GOAL OF THE EXERCISE - The answer should be each line from the entries below that has the word "computer" in it.

-----

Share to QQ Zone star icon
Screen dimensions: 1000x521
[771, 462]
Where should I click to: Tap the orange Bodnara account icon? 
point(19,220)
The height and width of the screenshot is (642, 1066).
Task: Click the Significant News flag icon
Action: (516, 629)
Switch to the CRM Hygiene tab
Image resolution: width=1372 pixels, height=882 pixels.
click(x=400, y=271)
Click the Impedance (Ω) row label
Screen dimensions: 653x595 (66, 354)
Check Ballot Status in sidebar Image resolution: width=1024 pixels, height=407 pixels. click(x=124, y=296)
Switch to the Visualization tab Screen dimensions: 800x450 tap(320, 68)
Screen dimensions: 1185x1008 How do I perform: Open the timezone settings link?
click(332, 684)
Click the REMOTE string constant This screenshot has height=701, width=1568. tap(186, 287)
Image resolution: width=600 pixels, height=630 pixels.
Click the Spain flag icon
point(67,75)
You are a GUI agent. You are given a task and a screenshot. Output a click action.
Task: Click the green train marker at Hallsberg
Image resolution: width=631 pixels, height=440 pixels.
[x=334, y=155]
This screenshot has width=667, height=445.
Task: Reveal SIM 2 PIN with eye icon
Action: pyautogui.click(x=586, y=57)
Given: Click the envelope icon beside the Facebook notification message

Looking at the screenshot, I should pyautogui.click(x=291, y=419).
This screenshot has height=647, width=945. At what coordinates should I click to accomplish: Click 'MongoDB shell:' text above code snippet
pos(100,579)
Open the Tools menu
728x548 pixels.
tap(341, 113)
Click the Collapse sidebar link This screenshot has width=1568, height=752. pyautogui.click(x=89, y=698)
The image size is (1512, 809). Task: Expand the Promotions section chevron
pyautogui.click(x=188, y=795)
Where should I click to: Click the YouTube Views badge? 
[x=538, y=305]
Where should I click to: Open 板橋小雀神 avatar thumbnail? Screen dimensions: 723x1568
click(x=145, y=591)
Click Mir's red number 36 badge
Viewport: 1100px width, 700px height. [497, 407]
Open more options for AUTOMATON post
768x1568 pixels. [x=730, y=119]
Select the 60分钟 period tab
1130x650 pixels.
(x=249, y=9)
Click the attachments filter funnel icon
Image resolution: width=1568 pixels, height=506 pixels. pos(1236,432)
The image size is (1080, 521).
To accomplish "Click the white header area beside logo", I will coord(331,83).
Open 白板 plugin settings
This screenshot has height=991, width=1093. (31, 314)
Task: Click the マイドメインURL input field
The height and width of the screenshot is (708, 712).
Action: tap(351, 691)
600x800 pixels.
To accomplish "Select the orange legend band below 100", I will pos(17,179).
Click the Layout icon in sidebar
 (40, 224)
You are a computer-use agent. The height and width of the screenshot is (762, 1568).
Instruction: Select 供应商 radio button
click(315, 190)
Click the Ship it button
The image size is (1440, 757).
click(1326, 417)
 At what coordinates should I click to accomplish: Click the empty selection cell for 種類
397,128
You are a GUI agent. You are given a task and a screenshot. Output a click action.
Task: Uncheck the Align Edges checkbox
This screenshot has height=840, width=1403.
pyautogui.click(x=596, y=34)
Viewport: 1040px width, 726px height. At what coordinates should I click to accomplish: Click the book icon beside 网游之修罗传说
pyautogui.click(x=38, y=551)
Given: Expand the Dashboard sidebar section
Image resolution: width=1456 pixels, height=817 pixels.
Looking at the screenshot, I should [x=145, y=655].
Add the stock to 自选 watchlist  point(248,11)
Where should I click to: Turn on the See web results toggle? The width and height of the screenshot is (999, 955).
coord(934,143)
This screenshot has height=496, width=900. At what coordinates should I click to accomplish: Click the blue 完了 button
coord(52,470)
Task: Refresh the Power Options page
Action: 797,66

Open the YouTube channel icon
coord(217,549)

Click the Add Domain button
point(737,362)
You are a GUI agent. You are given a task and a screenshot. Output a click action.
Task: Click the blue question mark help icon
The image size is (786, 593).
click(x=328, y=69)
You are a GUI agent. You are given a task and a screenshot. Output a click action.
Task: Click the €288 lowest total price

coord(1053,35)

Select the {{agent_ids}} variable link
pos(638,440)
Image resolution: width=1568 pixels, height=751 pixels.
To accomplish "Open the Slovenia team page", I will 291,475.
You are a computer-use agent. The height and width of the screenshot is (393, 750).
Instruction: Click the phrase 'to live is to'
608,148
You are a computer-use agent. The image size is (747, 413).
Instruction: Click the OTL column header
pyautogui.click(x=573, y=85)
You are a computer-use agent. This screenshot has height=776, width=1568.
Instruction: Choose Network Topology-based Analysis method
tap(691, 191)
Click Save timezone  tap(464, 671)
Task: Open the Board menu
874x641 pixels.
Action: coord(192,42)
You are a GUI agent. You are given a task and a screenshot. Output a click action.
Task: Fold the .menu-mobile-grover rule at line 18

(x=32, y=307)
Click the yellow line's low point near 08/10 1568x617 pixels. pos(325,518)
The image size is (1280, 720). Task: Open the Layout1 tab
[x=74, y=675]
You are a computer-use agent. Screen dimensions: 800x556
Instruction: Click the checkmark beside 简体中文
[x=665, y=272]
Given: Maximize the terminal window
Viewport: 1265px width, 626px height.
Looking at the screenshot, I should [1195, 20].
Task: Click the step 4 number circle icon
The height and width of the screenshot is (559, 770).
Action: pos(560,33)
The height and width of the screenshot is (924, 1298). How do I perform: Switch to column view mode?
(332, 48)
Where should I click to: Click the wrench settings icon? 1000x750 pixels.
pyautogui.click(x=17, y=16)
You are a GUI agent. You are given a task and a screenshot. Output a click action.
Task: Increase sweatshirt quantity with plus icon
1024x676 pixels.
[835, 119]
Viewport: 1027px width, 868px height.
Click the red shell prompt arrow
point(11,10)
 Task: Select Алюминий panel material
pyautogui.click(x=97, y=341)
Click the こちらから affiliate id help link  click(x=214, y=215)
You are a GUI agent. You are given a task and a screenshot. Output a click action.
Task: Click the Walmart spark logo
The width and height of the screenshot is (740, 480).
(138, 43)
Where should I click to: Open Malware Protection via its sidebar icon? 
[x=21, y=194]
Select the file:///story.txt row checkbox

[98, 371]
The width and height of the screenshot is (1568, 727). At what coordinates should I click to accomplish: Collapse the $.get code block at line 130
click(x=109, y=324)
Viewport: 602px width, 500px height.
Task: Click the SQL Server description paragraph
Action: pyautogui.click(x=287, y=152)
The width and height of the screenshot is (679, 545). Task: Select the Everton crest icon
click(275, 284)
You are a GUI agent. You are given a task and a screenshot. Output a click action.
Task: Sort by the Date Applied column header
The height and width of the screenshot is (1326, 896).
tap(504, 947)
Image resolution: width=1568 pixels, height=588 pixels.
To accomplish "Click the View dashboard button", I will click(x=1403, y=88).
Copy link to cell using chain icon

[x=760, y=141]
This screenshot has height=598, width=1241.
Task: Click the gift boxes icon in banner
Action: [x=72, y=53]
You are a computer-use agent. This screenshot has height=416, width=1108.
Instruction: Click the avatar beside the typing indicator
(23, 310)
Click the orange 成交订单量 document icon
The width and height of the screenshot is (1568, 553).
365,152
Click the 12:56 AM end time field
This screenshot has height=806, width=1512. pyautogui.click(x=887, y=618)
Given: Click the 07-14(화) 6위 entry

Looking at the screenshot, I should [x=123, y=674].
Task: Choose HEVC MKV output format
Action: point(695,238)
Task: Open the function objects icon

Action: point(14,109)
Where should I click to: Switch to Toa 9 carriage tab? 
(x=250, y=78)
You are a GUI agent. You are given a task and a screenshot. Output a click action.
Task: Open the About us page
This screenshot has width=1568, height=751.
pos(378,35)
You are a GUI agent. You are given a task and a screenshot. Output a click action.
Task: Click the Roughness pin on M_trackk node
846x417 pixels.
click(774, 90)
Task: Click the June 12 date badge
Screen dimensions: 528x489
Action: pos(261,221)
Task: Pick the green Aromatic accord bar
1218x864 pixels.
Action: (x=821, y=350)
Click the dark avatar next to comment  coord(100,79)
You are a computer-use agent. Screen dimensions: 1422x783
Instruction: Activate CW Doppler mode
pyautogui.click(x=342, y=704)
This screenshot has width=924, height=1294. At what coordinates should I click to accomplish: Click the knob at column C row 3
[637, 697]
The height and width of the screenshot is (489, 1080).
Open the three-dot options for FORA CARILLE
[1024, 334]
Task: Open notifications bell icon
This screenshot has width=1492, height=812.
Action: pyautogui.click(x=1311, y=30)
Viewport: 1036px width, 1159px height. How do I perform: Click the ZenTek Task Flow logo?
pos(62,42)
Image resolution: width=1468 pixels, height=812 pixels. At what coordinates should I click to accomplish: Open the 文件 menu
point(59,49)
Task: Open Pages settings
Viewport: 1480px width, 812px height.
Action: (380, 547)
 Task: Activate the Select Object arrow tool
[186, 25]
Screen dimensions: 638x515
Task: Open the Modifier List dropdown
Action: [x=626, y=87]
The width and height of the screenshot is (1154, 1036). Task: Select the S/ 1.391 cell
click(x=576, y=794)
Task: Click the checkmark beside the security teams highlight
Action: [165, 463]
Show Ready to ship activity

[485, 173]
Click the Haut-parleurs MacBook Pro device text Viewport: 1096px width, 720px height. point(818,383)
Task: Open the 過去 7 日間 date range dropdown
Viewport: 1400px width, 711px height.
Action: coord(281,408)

-----

ANSWER TO THIS PROBLEM -
You are a computer-use agent. The height and width of the screenshot is (762, 1568).
You are a computer-use agent. The height and width of the screenshot is (393, 750).
You are a computer-use agent. The image size is (747, 413).
You are a computer-use agent. This screenshot has height=776, width=1568.
You are a computer-use agent. Screen dimensions: 800x556
You are a computer-use agent. This screenshot has height=416, width=1108.
You are a computer-use agent. Screen dimensions: 1422x783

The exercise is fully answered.